A alegria sensorial é uma auto-expansão em pequena escala. Nela há ainda uma divisória separando o eu e o outro, uma relatividade – eu sinto prazer olhando aquilo – e não é uma alegria tão marcante. E se nos apegarmos a isso, a Vida perderá a liberdade de fluir devido a esse apego, e a alegria se transformará em dor. Como já citei anteriormente, a verdadeira imagem da Vida é a liberdade, portanto, enquanto existir o eu que se apega a coisas de fora, perde-se essa liberdade. Perdendo a liberdade, a Vida passa a sofrer. A alegria sensorial também não deixa de ser uma expansão do eu, mas tendemos a nos apegar a ela e isso pode se transformar em sofrimento, porque o eu e o outro se confrontam e, como resultado do apego que o eu passa a ter por algo de fora, perdemos a flexibilidade e a liberdade. Destarte, todo sofrimento ou preocupação nasce do apego a algo. E a forma de identificar esse apego é pela imagem de perda da normalidade.

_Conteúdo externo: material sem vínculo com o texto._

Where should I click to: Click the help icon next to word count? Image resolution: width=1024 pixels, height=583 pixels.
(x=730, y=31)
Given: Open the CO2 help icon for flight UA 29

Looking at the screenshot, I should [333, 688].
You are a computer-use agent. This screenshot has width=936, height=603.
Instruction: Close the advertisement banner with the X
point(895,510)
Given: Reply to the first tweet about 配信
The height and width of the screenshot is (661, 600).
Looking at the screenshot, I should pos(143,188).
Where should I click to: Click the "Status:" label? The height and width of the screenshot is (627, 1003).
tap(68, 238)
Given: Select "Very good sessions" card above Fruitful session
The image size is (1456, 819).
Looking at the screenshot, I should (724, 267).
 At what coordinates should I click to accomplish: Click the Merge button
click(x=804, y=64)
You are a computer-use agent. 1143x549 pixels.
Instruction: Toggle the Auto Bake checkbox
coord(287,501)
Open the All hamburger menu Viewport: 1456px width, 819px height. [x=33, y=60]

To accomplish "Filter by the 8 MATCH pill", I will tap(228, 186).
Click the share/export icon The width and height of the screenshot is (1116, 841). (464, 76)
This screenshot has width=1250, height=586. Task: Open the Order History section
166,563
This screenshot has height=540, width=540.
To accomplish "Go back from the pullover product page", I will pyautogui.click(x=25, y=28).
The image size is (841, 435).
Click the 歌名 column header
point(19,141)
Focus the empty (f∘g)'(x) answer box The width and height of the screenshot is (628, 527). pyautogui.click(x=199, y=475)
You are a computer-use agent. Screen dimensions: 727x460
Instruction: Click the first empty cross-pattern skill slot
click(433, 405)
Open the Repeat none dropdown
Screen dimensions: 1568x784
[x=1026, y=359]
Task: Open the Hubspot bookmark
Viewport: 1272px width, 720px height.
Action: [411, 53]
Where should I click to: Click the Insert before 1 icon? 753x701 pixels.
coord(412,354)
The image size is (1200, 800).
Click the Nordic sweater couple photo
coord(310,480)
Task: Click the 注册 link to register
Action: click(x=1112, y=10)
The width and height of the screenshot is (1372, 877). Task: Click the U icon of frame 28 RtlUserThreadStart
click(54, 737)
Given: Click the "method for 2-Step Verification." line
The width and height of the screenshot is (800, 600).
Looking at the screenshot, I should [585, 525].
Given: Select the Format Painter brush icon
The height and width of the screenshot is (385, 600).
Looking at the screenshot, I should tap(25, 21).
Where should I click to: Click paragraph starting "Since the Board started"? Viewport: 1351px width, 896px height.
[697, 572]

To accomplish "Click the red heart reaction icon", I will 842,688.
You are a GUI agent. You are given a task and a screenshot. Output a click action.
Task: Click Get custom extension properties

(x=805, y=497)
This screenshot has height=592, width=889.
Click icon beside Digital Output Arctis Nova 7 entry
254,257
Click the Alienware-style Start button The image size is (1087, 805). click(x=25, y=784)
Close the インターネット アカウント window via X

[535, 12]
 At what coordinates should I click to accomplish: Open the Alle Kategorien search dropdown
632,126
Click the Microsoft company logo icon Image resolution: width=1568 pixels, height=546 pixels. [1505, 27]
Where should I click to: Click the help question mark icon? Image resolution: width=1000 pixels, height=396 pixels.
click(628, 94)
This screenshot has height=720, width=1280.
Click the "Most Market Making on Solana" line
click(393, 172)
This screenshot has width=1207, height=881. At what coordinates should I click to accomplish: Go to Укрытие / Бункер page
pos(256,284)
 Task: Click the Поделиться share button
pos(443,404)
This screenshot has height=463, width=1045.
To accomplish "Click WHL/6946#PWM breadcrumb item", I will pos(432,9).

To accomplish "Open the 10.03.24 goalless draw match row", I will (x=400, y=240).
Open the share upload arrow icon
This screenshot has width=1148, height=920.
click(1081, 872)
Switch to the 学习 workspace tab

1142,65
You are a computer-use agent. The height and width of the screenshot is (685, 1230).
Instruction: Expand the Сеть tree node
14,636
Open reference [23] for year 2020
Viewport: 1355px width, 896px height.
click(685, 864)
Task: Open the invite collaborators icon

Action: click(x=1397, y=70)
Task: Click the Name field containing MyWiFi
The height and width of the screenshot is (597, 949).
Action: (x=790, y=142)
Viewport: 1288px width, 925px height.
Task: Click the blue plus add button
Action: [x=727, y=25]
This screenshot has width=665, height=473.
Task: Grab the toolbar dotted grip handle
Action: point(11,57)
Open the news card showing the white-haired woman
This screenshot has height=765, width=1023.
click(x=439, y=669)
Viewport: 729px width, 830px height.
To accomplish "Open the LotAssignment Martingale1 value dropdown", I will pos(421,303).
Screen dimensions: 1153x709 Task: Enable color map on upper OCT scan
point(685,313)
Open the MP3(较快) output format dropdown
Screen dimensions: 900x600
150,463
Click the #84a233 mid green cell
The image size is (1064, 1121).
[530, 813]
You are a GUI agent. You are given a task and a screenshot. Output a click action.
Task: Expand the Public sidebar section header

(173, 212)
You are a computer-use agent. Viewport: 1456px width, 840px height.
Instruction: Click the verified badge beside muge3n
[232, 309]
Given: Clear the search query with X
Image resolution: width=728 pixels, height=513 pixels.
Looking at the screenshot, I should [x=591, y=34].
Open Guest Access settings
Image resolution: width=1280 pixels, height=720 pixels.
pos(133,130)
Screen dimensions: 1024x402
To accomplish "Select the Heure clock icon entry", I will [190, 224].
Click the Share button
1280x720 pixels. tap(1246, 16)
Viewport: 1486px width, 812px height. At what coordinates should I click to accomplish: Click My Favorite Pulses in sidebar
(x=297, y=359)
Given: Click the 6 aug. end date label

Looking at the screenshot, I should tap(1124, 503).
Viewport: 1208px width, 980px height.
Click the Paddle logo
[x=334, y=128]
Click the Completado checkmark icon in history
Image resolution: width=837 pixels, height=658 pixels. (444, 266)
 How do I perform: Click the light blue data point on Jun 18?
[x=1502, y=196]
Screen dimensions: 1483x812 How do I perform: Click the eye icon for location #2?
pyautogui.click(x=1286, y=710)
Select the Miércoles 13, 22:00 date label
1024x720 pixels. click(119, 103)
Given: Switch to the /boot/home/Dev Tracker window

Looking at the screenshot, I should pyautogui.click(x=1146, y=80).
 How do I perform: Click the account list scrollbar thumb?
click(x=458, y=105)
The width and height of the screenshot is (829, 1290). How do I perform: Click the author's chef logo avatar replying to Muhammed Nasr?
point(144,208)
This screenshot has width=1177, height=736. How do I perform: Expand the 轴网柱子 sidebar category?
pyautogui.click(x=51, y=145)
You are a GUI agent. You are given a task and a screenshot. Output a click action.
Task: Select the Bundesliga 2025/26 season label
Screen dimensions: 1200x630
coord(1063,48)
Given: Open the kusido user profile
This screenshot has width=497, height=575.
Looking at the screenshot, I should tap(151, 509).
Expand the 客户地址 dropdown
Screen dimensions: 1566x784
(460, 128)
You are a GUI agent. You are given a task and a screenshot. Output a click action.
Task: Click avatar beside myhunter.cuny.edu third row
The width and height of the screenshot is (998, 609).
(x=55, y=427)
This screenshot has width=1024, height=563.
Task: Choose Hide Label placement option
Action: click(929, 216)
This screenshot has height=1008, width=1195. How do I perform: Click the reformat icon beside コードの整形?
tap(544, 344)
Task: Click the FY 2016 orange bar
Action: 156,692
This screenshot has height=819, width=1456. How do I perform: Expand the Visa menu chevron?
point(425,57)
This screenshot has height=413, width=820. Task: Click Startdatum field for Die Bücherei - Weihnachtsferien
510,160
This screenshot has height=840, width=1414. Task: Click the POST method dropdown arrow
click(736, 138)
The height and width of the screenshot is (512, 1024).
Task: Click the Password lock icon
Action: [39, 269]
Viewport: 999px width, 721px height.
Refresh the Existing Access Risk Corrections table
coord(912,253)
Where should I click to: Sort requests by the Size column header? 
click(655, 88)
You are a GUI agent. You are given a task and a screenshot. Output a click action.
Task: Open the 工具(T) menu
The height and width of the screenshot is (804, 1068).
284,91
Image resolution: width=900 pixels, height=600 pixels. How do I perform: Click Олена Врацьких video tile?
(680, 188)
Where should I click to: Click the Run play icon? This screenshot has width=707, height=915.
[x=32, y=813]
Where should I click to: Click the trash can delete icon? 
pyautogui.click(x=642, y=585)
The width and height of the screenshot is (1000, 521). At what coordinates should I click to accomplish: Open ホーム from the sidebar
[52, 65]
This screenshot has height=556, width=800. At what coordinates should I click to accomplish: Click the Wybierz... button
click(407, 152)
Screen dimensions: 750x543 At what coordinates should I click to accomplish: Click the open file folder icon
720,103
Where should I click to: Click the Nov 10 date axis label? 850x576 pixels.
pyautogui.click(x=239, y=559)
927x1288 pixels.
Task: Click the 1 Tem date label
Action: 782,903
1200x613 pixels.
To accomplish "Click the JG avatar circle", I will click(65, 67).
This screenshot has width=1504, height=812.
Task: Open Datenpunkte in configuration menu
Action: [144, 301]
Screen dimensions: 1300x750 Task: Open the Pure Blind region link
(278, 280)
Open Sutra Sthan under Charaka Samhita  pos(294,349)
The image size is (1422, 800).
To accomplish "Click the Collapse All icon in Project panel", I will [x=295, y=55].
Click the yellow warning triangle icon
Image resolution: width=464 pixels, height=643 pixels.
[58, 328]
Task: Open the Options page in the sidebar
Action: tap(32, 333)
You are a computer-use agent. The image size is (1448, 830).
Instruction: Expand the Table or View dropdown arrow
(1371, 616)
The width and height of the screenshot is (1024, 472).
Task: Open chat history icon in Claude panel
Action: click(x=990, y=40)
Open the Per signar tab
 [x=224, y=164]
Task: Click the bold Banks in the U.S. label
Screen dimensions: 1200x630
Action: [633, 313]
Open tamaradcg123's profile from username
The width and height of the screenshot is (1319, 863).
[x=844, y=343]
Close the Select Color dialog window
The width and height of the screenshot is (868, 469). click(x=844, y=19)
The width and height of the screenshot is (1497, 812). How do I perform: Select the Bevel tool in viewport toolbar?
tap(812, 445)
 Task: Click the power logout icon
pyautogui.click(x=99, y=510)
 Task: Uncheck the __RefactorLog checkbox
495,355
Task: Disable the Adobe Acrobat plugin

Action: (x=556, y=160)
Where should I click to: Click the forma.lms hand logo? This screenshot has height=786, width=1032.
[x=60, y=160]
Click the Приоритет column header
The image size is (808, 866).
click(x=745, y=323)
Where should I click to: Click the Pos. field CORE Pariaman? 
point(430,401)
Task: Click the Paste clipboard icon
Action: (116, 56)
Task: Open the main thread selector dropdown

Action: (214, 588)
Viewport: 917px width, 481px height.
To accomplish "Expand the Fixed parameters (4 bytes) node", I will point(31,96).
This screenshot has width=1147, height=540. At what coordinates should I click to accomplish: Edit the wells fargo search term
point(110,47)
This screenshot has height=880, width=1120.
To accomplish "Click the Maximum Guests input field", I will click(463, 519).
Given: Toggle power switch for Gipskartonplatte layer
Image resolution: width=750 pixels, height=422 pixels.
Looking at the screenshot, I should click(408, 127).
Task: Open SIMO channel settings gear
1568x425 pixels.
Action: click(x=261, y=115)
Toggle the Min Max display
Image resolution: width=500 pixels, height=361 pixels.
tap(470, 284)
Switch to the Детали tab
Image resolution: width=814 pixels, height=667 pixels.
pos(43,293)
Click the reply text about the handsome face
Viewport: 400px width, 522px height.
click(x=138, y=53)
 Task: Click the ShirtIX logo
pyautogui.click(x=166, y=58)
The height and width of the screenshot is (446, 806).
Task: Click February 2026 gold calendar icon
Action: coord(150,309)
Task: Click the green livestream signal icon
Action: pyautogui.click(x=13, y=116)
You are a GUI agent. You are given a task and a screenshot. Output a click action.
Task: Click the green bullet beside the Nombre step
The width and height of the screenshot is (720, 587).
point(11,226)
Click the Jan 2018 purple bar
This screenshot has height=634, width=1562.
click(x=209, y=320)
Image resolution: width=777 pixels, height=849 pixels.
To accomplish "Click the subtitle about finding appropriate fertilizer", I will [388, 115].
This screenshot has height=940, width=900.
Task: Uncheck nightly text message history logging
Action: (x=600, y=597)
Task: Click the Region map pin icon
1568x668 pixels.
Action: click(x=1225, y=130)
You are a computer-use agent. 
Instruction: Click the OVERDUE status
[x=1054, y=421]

A imagem natural e originária da Vida é a de liberdade absoluta, semelhante a nuvens que se movem sem parar e à água que flui incessantemente. Conseguiremos essa imagem livre e desimpedida quando nos livrarmos dessa pequena casca chamada eu. O eu não existe – quando passarmos a viver pensando apenas na prosperidade da Vida em comum, a nossa alma estará sempre feliz, mesmo sem ansiarmos por milagres nem por acontecimentos misteriosos. Assim, desaparece naturalmente a estagnação da mente, e as doenças também desaparecem. Fenômenos anormais são todos uma espécie de doença e, portanto, sendo as doenças fenômenos anormais, elas desaparecem quando a Vida do homem retoma a naturalidade. Desejo que todos consigam sentir alegria com a Vida natural, exatamente como ela é.